Wayback Machine, Part 1: Evil Dead in the Attic

This weekend, instead of writing new stuff I will rescue a couple of my old posts from the Mobius Home Video Forum that were lost in a systems crash. First up, a trip to my attic and its lurking fears in a post from September 3, 2002!

The true aspect ratio of EVIL DEAD --- or --- "There's a print in my attic!"


Some time ago, in response to a Mobius discussion on if Sam Raimi's classic EVIL DEAD was shot and shown "hard-matted" or "open matte", I promised to go to the bottom of things - by physically examining the 35 mm print of said film that happens to reside in my attic! It turned out that I did not have a reason to go up and poke about in the attic until last weekend (and believe me, this is not something you do if you don't have to). So, here in words and pictures, is the full story of what happened THAT... FATEFUL... NIGHT! [cue thunderclaps and maniac laughs!]

So prepare yourselves for the terrible sight...

... awful, isn't it! Here are roughly 30-40 feature films, only cult items, both 16 and 35 mm, some of which are not and may never be on DVD or video. It may look pretty awful but film is sturdy and although the boxes are ragged, the content is usually fine. To give you an idea of what's in there, straight ahead I can see a 35 mm print of LEGEND OF THE EIGHT SAMURAI with Sonny Chiba; a couple of GODZILLA on beautiful 16 mm; a bunch of trailers and, uh, that's probably some STREETFIGHTER movies, again with Sonny Chiba. A veritable Japanes pile! To the left lurks SHOGUN ASSASSIN in a nice 16 mm print (must have escaped from that other pile!) plus several Jackie Chan features on 35 mm including ARMOUR OF GOD II, CRIME STORY and SNAKE IN THE EAGLE'S SHADOW. Of the less Asian variety we have Fulci's ZOMBIE FLESH EATERS in 35 mm scope, nice prints of cult classics ANGUISH and ZEDER (aka REVENGE OF THE DEAD); there's Warhol/Morrisey/Margheriti's DRACULA and FRANKENSTEIN (not 3D, unfortunately) and several Bava goodies on 16 mm including BLACK SABBATH, BLOOD AND BLACK LACE (uncut, natch) and HATCHET FOR THE HONEMOON. For the more obscure Euro-horrorists among you, there are some neat rarities on 16 mm: DEMONS OF THE DEAD aka ALL THE COLORS OF DARKNESS, and a complete print of the classic WHO COULD KILL A CHILD. There's not much in the way of North American films as you've noted, but at least Bigelow's NEAR DARK made it in there somehow.

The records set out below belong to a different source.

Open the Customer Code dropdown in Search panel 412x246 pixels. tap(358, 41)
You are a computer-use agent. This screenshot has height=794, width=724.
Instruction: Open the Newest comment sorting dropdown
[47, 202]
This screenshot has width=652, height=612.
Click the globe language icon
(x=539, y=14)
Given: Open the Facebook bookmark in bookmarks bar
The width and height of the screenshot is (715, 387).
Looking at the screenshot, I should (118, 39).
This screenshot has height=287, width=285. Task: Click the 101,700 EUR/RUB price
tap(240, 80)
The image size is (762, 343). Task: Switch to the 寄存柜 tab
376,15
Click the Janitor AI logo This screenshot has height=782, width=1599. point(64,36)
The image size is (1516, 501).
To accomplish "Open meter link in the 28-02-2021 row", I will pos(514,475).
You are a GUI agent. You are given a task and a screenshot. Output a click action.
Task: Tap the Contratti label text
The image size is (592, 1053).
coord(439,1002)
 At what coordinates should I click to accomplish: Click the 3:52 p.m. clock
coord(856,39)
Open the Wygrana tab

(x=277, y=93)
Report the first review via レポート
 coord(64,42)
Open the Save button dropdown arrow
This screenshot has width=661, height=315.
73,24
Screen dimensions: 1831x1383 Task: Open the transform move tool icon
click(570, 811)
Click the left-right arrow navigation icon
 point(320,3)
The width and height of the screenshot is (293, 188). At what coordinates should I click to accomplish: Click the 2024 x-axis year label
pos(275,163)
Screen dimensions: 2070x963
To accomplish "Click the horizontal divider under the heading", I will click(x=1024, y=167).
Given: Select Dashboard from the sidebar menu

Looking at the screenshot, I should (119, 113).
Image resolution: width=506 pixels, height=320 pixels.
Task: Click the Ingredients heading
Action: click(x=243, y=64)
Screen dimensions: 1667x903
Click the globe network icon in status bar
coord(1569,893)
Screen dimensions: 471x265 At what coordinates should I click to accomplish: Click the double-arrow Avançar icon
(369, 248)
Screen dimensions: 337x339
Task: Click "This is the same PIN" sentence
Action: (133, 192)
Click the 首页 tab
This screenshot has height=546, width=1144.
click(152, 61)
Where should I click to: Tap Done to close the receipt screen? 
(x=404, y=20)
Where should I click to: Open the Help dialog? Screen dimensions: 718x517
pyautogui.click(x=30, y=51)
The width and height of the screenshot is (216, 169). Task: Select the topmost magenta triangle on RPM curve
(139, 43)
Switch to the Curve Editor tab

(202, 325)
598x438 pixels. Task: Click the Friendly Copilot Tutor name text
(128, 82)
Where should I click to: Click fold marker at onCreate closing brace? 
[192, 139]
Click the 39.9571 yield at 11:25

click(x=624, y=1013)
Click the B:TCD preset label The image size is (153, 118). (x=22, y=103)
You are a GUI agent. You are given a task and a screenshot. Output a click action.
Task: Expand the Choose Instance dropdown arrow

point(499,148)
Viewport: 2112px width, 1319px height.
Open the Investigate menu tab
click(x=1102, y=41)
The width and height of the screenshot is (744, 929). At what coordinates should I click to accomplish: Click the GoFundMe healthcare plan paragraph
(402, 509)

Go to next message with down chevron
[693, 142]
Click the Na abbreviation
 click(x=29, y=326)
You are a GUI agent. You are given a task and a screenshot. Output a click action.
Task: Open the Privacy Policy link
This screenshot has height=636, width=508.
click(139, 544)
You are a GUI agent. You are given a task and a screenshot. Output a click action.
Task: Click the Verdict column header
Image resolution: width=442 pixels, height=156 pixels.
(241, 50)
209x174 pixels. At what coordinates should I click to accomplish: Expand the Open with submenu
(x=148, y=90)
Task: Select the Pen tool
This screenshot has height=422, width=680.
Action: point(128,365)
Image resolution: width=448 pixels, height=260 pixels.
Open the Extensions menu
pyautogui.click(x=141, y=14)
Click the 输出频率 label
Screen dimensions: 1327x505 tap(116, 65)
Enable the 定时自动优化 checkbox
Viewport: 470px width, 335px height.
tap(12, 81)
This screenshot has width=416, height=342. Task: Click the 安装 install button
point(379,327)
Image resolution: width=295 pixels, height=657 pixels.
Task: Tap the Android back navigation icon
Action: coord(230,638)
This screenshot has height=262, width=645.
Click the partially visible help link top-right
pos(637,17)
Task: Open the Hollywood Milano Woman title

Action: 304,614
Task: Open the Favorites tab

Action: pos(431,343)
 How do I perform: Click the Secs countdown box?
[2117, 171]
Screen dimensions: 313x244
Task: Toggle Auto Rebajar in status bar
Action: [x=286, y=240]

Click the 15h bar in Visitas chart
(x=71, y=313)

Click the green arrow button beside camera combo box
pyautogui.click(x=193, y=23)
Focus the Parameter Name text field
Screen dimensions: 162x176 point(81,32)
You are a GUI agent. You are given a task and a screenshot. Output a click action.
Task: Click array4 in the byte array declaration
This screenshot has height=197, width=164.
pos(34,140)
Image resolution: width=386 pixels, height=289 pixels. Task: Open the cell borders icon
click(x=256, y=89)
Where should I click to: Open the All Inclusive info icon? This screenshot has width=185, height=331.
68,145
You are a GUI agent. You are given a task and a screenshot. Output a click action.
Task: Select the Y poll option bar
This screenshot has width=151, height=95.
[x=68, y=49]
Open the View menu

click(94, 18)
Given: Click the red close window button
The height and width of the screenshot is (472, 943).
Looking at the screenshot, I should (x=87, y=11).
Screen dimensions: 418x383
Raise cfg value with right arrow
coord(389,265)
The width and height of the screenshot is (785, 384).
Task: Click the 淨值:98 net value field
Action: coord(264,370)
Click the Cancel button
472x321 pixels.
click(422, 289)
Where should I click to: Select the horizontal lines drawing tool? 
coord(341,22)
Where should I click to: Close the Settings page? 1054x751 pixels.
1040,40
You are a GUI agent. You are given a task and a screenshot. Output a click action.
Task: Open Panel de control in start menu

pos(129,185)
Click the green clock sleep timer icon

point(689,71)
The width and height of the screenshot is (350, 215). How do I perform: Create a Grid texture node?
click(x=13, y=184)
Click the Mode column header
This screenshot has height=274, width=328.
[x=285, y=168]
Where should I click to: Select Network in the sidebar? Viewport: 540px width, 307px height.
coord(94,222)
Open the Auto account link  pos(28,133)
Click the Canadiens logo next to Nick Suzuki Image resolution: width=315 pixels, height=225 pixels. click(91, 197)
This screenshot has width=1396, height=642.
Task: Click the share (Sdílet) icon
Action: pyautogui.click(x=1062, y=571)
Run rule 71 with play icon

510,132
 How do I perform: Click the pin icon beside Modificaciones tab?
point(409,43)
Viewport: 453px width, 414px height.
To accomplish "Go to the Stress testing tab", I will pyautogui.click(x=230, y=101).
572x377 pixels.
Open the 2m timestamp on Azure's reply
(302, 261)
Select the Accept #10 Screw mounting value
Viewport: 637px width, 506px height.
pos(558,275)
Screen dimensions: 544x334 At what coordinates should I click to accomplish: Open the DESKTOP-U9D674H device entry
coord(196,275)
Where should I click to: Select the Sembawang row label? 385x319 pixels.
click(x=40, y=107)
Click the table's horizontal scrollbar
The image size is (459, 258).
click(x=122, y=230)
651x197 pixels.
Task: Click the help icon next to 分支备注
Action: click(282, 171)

But that's not why we're here! At the very bottom (of course) we find a copy of EVIL DEAD, here shown with its brother EVIL DEAD II (yeah, I've got that too, so sue me...)

Securely back in the comfort of our home, we open the box with tremling hands...


Yep, it's THAT film all right!

And here we have it! From the opening of reel 4 of this vintage theatrical print of EVIL DEAD, we can see Ash poking around at a graveyard IN GLORIOUS OPEN MATTE! The whole frame is revealed, with no hard matting evident, just as we all suspected. Case closed, my friends! Now excuse me, but I have some tidying up to do...

Read the original post and response on Mobius Home Video Forum (archived by the Wayback Machine)

September 2007 Postscript: I don't have any of those film prints in the attic anymore - a nice man came around one day and loaded them into a car, a metric ton or so of celluloid, much to the joy of my girlfriend... But watch this blog for a Wayback story of what happened to one of the prints, coming soon!

2 comments:

Anonymous said...

I take it the DEMONS OF THE DEAD 16mm print was the TV version of ALL THE COLORS OF THE DARK/THEY'RE COMING TO GET YOU.

Lars Erik said...

It is the Sergio Martino film, but I'm not sure if it is the TV version - I never had the opportunity to screen it! But 16mm does not always equal cut-down TV edits; for instance our prints of 2000 MANIACS and SHOUGN ASSASSIN were full-strength theatrical versions.